## TASK INSTRUCTIONS
Repeat precisely the span of lines below that opens with the line containing "Image resolution: width=1521" and closes with the line containing "Choose Edit from the actions menu", both included.

## SOURCE INFORMATION
▼▼▼

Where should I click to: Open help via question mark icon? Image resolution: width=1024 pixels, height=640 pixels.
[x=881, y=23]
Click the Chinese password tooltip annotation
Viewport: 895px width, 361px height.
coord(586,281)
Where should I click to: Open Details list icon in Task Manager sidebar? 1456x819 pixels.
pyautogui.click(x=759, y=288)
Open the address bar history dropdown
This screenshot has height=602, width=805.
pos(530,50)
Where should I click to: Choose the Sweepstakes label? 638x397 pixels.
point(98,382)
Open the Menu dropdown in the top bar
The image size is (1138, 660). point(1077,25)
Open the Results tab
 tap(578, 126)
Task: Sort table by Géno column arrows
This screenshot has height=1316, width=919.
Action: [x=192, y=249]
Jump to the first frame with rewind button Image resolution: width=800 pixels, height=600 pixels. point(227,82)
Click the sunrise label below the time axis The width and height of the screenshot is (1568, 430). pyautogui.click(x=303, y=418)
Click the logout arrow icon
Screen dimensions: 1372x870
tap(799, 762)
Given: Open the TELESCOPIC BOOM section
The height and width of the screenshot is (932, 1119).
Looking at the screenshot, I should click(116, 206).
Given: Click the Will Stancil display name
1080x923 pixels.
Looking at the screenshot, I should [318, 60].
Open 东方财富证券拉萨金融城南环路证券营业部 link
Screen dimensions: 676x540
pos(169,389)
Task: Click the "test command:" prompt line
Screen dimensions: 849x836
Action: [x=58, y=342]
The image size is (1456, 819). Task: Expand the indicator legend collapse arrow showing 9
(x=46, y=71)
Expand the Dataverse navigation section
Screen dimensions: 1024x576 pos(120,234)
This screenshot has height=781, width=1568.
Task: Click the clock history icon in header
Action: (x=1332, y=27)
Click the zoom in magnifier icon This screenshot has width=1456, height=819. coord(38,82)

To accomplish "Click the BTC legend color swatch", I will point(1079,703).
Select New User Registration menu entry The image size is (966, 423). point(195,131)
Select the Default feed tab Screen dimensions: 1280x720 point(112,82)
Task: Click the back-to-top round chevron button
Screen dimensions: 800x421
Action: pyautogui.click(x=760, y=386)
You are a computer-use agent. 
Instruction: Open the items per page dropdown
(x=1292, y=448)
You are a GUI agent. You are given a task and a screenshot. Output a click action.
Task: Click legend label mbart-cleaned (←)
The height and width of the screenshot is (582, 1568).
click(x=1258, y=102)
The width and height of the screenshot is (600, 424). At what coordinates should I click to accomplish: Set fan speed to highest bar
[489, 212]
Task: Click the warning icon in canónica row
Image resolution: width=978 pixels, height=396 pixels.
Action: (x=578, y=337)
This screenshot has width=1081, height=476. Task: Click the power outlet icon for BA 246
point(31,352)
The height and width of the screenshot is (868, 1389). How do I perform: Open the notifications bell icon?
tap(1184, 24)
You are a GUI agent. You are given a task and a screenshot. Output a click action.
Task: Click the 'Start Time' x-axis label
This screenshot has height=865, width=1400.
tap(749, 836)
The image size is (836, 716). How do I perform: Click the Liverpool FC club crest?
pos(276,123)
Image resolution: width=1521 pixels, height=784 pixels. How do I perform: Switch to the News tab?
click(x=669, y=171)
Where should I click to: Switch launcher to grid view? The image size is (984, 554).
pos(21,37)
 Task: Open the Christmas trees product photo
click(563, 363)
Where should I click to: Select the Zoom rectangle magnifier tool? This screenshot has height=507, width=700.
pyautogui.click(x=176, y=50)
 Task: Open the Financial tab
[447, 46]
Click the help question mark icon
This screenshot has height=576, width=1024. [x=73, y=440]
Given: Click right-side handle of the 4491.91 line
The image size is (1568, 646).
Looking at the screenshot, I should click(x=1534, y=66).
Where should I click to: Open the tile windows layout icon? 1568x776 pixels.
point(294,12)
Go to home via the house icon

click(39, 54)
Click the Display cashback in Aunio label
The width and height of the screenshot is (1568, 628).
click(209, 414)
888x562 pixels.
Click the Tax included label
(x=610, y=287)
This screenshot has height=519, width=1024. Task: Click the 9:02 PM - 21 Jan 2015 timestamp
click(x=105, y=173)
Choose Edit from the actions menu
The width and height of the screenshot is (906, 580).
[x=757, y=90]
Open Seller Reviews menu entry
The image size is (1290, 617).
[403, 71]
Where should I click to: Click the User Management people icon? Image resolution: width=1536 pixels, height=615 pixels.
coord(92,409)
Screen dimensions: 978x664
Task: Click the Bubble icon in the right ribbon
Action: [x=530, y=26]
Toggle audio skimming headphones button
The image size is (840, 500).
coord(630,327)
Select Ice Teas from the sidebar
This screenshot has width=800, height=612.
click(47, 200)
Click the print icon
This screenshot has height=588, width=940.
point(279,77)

▲▲▲

## ANSWER SECTION
Image resolution: width=1521 pixels, height=784 pixels. How do I perform: Switch to the News tab?
click(x=669, y=171)
Where should I click to: Switch launcher to grid view? The image size is (984, 554).
pos(21,37)
 Task: Open the Christmas trees product photo
click(563, 363)
Where should I click to: Select the Zoom rectangle magnifier tool? This screenshot has height=507, width=700.
pyautogui.click(x=176, y=50)
 Task: Open the Financial tab
[447, 46]
Click the help question mark icon
This screenshot has height=576, width=1024. [x=73, y=440]
Given: Click right-side handle of the 4491.91 line
The image size is (1568, 646).
Looking at the screenshot, I should click(x=1534, y=66).
Where should I click to: Open the tile windows layout icon? 1568x776 pixels.
point(294,12)
Go to home via the house icon

click(39, 54)
Click the Display cashback in Aunio label
The width and height of the screenshot is (1568, 628).
click(209, 414)
888x562 pixels.
Click the Tax included label
(x=610, y=287)
This screenshot has height=519, width=1024. Task: Click the 9:02 PM - 21 Jan 2015 timestamp
click(x=105, y=173)
Choose Edit from the actions menu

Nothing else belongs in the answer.